PS: Most interesting would be something about GHC, but anything is ok.

fuz
  • 88,405
  • 25
  • 200
  • 352
  • Excellent question. I'd like to know particularly whether CPS transform a la scheme is used or not. I strongly believe it is "the" way to implement functional languages, but I may be overlooking the difficulties. – Alexandre C. Dec 08 '10 at 08:10
  • 2
    If you want a grasp on what CPS is, the excellent "lambda the ultimate goto" paper from the scheme author is a great read. – Alexandre C. Dec 08 '10 at 08:11
  • 1
    Not exactly what you're asking for, but I'd recommend looking at compilers other than GHC to start. JHC's source is extremely readable, and the UHC code has a lot of good theoretical documentation; either of these would be easier going than GHC. – John L Dec 08 '10 at 10:19
  • @John: Good point, I already tried but found out, that you're totally lost as soon as you don't really understand what the programer tries to do. – fuz Dec 08 '10 at 13:08
  • @Alexandre C. Where can I get it? – fuz Dec 08 '10 at 14:28
  • @FUZxxi: you didn't even try google, did you ? – Alexandre C. Dec 08 '10 at 19:49
  • @Alexandre C: FOr the question it self, I did. But not for your comment. I should probably do. – fuz Dec 09 '10 at 01:16
  • The question was answered, but not some comments. To set the record straight: no, @AlexandreC, a CPS transformation is not involved, instead, lambda lifting is used to transform the program to a set of supercombinators to make compiled graph reduction possible. It is possible to argue that there is an equivalence between CPS and the STG. And Scheme, today, counts as an imperative language. No prior PhD is necessary, but the full answer to the question is more work than a PhD (not original, though). – migle Nov 27 '15 at 11:47
  • 1
    One of the best papers on that subject that I have read is: The Glasgow Haskell Compiler by Simon Marlow and Simon Peyton-Jones. The Architecture of Open Source Applications. https://www.aosabook.org/en/ghc.html – The_Ghost Jun 13 '19 at 15:25

6 Answers6

31

You can get an answer from the horse's mouth! Simon Peyton Jones (GHC wizard) wrote a book explaining how to implement functional programming languages. It's available for free online since it's now out of print: http://research.microsoft.com/en-us/um/people/simonpj/papers/pj-lester-book/

Of course, GHC has moved on since the book was written, but it's still very relevant.

Max Bolingbroke
  • 2,089
  • 18
  • 18
  • 4
    And don't forget the stg paper -- "Implementing Lazy Functional Languages on Stock Hardware": http://research.microsoft.com/apps/pubs/default.aspx?id=67083 – sclv Dec 08 '10 at 21:57
  • And the videos linked on the GHC developers' wiki. – Simon Michael Dec 09 '10 at 06:47
17

Are you looking for details especially about compiling lazy-evaluation? There is Simon Peyton-Jones's book mentioned by Max Bolingbroke, also the book detailing Clean's implementation is online:

http://wiki.clean.cs.ru.nl/Functional_Programming_and_Parallel_Graph_Rewriting

If you have a university affiliation and want something smaller you could try to get these books (Henderson & Diller are certainly out of print):

Antoni Diller "Compiling Function Languages" ISBN 0 471 92027 4

Peter Henderson "Functional Programming Application and Implementation" ISBN 0-13-331579-7

AJT Davie "An Introduction to Functional Programming Systems using Haskell" ISBN 0 521 27724 8

Diller has a full compiler for a lazy language (implemented in Pascal) via combinator reduction. This was the implementation technique invented by David Turner for SASL. Henderson has many parts of a compiler for LISPkit a miniature, lazy variant of Lisp. Davie details quite a bit of the machinery for compiling a lazy language, for instance there's a description of the STG thats much shorter than Simon Peyton-Jones's book (the STG is the abstract machine SPJ used for Haskell).

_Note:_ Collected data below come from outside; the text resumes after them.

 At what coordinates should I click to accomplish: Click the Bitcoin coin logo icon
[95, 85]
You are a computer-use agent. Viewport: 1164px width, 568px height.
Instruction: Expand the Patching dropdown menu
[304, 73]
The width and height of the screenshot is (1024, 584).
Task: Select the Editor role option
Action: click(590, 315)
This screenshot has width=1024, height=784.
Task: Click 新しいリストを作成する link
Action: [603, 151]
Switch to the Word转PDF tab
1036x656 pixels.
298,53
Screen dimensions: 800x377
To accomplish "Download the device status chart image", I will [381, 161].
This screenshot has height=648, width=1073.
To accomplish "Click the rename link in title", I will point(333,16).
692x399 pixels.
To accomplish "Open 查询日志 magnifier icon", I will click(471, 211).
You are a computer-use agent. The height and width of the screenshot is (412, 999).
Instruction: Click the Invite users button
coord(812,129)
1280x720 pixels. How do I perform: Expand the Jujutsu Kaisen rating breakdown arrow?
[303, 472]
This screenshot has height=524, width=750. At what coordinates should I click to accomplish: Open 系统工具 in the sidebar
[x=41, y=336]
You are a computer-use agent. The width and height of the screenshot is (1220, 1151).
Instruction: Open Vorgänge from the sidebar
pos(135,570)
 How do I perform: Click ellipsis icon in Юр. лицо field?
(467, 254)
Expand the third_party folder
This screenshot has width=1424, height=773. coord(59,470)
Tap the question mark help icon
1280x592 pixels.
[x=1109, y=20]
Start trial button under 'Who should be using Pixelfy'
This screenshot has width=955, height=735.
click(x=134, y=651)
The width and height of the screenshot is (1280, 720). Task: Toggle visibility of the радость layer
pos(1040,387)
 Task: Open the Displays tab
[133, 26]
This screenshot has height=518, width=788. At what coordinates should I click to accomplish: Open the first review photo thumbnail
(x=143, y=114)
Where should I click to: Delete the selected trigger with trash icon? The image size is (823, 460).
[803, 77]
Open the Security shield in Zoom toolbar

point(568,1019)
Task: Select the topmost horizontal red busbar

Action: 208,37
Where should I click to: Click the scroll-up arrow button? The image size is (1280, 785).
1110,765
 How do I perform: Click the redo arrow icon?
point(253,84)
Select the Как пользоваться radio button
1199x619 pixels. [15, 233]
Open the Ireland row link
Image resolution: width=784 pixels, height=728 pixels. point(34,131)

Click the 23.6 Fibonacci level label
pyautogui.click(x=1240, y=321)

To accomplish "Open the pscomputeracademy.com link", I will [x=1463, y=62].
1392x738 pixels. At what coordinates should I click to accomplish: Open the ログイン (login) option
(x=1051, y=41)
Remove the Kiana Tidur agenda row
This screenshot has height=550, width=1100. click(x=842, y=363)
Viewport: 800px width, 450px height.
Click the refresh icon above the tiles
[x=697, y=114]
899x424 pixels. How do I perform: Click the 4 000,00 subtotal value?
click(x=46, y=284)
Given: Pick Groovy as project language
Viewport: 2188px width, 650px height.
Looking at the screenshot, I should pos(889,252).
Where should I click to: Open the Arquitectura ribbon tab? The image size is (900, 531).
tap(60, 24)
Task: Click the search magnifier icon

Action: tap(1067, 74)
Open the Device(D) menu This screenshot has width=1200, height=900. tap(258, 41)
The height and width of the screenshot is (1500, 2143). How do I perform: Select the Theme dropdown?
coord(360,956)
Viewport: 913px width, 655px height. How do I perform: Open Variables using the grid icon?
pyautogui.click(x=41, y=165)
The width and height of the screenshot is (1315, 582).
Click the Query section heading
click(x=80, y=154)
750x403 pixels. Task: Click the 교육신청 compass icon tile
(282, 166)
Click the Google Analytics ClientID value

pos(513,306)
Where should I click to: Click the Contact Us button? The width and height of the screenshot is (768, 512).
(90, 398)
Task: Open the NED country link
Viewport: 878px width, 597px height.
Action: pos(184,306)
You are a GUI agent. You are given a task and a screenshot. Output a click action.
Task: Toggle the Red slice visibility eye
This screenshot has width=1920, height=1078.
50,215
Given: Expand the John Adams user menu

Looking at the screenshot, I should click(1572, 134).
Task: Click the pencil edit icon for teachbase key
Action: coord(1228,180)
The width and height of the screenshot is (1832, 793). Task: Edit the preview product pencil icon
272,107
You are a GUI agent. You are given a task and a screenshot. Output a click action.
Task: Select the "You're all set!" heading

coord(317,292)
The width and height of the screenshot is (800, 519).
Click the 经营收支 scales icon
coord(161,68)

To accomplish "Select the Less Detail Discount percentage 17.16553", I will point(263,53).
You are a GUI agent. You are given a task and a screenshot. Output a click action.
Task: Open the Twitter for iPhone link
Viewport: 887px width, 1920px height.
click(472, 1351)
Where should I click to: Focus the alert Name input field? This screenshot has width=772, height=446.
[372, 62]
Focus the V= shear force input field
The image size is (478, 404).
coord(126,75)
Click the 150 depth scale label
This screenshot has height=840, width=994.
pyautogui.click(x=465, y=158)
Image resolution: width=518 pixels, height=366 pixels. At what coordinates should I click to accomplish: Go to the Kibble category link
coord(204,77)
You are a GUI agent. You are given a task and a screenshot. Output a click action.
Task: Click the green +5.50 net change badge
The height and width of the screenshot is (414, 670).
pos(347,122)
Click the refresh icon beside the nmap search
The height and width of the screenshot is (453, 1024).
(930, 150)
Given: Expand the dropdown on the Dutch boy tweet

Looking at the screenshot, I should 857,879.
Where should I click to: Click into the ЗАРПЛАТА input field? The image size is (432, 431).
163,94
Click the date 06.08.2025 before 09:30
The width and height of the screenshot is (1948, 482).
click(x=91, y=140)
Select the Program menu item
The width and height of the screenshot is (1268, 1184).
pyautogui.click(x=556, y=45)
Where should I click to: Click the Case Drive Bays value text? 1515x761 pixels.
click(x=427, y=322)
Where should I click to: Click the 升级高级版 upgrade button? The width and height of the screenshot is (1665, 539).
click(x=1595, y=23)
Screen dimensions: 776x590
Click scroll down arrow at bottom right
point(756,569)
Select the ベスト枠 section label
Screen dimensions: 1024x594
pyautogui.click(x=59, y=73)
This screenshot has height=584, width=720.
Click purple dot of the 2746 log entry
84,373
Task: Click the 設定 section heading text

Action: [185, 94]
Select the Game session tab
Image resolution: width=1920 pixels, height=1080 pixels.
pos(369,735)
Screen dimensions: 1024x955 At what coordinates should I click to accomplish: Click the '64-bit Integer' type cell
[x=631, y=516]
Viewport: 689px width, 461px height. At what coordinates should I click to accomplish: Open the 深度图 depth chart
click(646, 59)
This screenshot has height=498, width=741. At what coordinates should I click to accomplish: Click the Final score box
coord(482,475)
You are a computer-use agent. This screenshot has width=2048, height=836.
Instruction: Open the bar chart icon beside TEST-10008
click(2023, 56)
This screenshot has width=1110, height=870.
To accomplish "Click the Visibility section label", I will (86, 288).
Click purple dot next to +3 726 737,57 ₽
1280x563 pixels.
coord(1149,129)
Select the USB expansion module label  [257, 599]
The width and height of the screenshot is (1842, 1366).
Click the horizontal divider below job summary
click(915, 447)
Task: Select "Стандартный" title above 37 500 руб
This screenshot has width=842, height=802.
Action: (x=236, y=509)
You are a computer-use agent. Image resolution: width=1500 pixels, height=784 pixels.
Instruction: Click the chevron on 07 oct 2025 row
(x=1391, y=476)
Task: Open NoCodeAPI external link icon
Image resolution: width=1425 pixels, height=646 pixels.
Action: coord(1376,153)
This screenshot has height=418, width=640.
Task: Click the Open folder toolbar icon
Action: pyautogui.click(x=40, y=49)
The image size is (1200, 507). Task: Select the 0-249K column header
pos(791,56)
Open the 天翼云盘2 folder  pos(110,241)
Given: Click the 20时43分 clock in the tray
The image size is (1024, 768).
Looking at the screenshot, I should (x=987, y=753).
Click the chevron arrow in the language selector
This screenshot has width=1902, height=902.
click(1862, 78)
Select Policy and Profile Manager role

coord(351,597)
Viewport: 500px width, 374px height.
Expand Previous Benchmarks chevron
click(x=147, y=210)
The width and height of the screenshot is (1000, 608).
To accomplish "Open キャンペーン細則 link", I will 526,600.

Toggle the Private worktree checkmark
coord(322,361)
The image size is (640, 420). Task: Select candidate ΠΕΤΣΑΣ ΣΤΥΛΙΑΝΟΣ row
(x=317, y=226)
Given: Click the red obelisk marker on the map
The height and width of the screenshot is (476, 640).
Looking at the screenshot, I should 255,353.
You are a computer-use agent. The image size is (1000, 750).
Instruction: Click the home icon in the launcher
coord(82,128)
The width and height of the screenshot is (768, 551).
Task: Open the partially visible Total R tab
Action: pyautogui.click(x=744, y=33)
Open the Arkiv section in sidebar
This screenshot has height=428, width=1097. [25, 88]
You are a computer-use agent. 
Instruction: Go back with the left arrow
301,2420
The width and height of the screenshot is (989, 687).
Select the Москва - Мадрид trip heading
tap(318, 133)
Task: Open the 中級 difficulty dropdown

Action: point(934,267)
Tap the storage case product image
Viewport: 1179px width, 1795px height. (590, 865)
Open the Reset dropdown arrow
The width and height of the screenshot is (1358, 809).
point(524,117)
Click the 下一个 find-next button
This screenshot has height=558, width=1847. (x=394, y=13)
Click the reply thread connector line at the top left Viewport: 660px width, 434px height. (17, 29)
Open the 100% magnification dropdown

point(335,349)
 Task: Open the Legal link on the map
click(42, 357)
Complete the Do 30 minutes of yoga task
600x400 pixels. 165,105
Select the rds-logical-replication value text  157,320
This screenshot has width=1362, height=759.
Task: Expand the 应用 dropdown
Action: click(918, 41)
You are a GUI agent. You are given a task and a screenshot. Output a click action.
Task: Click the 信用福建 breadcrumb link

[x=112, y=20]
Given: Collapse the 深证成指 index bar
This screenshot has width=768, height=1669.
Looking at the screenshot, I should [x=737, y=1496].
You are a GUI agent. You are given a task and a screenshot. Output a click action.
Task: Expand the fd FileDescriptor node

The Clean developers have quite a bit of info on implementing SAPL (a Simple Applicative Language) if you look through their publications list:

https://clean.cs.ru.nl/Publications

Finally there are quite a number of papers documenting aspects of the Utrecht Haskell Compiler UHC (and EHC). I think most of the information is how the compiler is organized (with attribute grammars and "Shuffle") and how the type systems (there are various levels of type system in EHC) are implemented, rather than how the back-end 'compilation' works.

stephen tetley
  • 4,465
  • 16
  • 18
5

Compilers are a huge subject and it would be impossible to explain them in entirety here. But here's an overview for a general compiler. Hopefully this will give you some understanding that may make reading things specifically about GHC a little easier to understand.

Compilers generally work by a series of transformations in 2 parts, the front-end and back-end.

The first transformation is turning plain text into something a little easier to traverse. This itself is usually split into 2 parts:

Lexical Analysis or Tokenization - The act of transforming plain text into small chunks (typically operators, identifiers, literals etc).

Syntactic Analysis or Parsing - Turning these small chunks into a tree structure. (typically an AST, an Abstract Syntax Tree)

The next stage is semantic analysis. In this stage a compiler will usually add information to the AST (like type information) and build a symbol table. That concludes the front-end.

The next transformation transforms the AST into an IR, an Intermediate Representation. This is generally, nowadays an SSA form, a Single Static Assignment.

This is then optimized, via Constant Propagation, Dead code analysis, Vectorisation etc.

The last transformation is code generation. Transforming the IR into machine code. This can be very complicated. It is also sometimes referred to as lowering.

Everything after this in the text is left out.